__Fragmento proporcionado__
/ domingo 25 de noviembre de 2018

De la inutilidad y la egolatría

Hay días inútiles, soberanos por la plena incapacidad de hacer algo. Sólo salta a cada instante un inveterado vacío y otro… y otro… Nos sume la desazón…horas…horas… Lo único que queda entre manos es escribir y contar algo de lo inútiles que somos.

Tomo un libro y no es el exacto, ni ese no otros tantos; en ninguno encuentro lo que busco, siento que pierdo el tiempo con una rotunda constancia; sospecho que me he equivocado de páginas e insisto y nada…nada…

Es una situación extraña, poco repetida; eso sí, plena de inutilidad hallada. Se trata de algo parecido a la experiencia de la oquedad, a un vacío que nos atrapa en el momento menos esperado; un vacío que recorre el cuerpo e impide cualquier acción, pese a los intentos clausurados.

__Qué hay que hacer__
- A) Reproduce una parte del fragmento sobre los días inútiles. Empieza en las palabras que contienen "De la inutilidad" y termina después de "inútiles que somos.".
- B) Indica si cada afirmación coincide con el fragmento sobre los días inútiles. Responde sí o no y cita las palabras del fragmento que lo deciden: (i) la situación descrita se repite con frecuencia; (ii) en ninguno de los libros que se toman aparece lo que se busca; (iii) el vacío atrapa en el momento más esperado.
- C) Escribe una continuación del fragmento sobre los días inútiles a partir del punto en que termina.

__Material proporcionado__

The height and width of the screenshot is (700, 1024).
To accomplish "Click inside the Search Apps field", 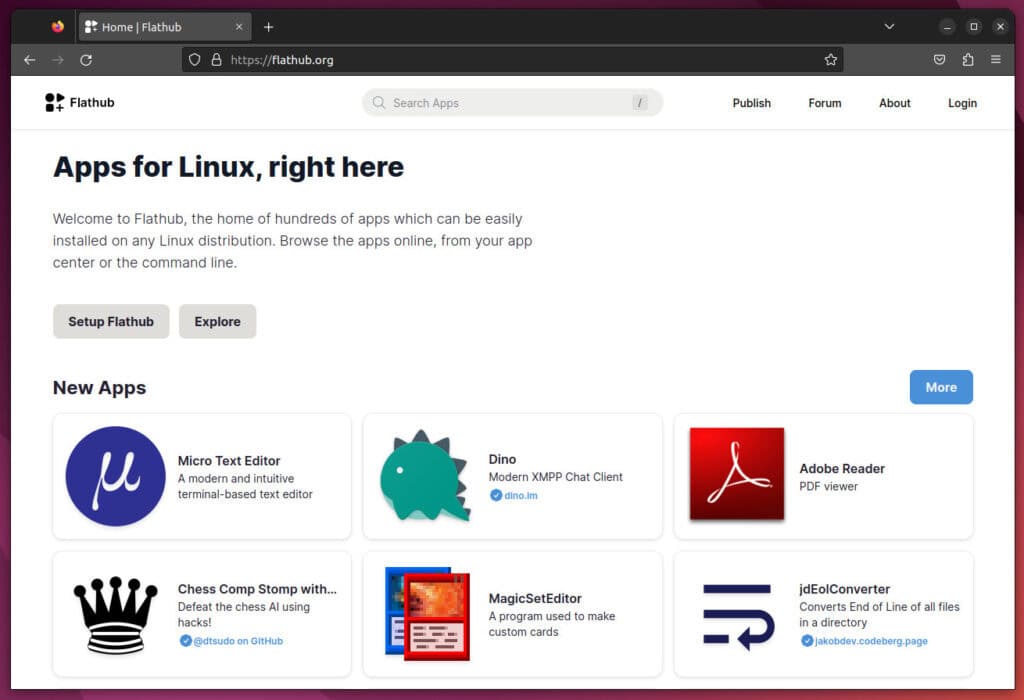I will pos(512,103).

...

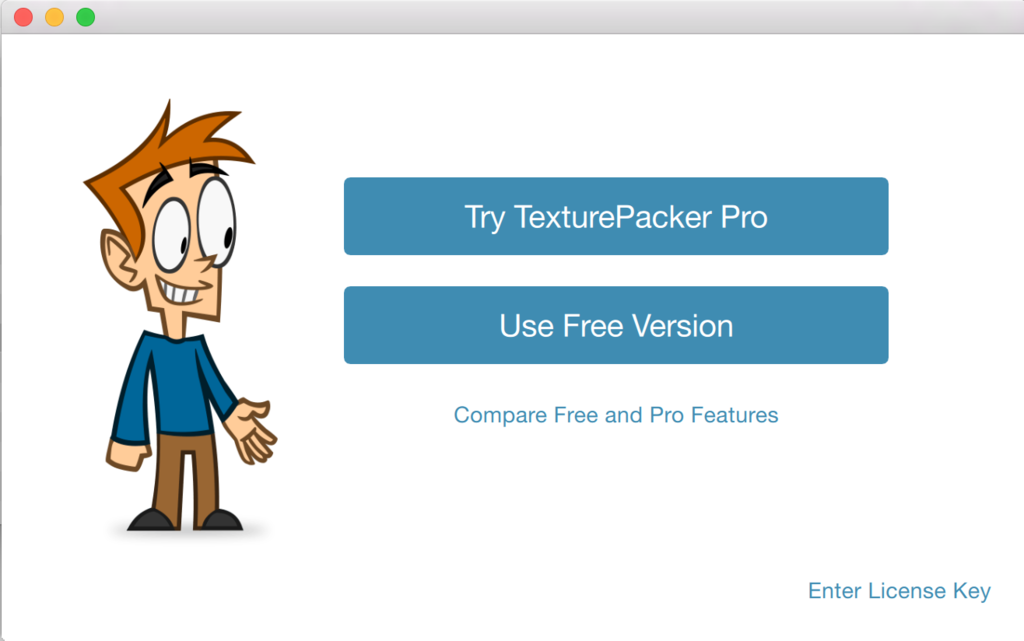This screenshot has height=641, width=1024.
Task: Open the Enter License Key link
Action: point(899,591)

--

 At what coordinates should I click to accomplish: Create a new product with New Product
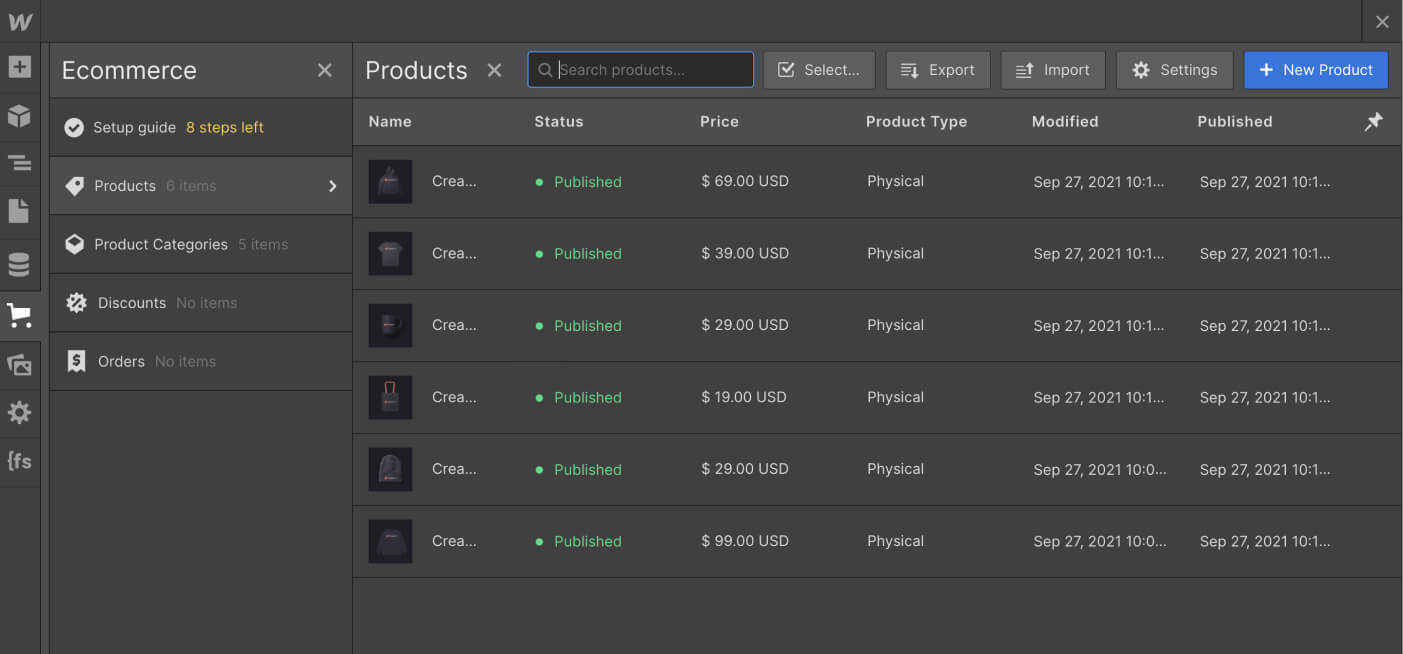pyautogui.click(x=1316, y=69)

__Respuestas__
- A)
De la inutilidad y la egolatría

Hay días inútiles, soberanos por la plena incapacidad de hacer algo. Sólo salta a cada instante un inveterado vacío y otro… y otro… Nos sume la desazón…horas…horas… Lo único que queda entre manos es escribir y contar algo de lo inútiles que somos.

- B)
(i) No: "Es una situación extraña, poco repetida".
(ii) Sí: "en ninguno encuentro lo que busco".
(iii) No: "un vacío que nos atrapa en el momento menos esperado".

- C)
Opto por trabajos manuales aplazados. La torpeza cabalga en mis manos como una serpiente enroscándose en cada intento de esto o aquello.

Todo es inútil. Inútil insistir. Inútil preferir algo diferente a escribir. Hay días inútiles, muchas horas perfectamente inútiles que dibujan nuestra propia torpeza, esa araña deslizándose entre los instintos, el deseo y los actos que se desplazan en la vacuidad.

La inutilidad tiene olor a sulfato de cobre gracias a que corroe las entrañas del instante mientras se bambolea en su reloj de arena. He detectado su fragilidad peligrosa y la dejo que actúe a sus anchas antes de malograr los clamores de la incertidumbre.

Para engañarme cambio de lugar, de interés inmediato, hasta de ropa. Y nada. Me baño y nada. Me da horror salir a la calle. Decido tirarme en la cama. Espero que ocurra algo, aunque sea una sospecha. Nada es nada. Me calma una sinfonía de Debussy. Sigo despierto. Ni el celular, nadie anuncia nada.

Prefiero dejar los minutos diluyéndose en los poros nacientes del ahora antes que ahorcar el aire que respiro. Tomo mis propios dedos de las manos y palpo el tiempo real sin la malicia de calcular nada que se distinga de mí mismo.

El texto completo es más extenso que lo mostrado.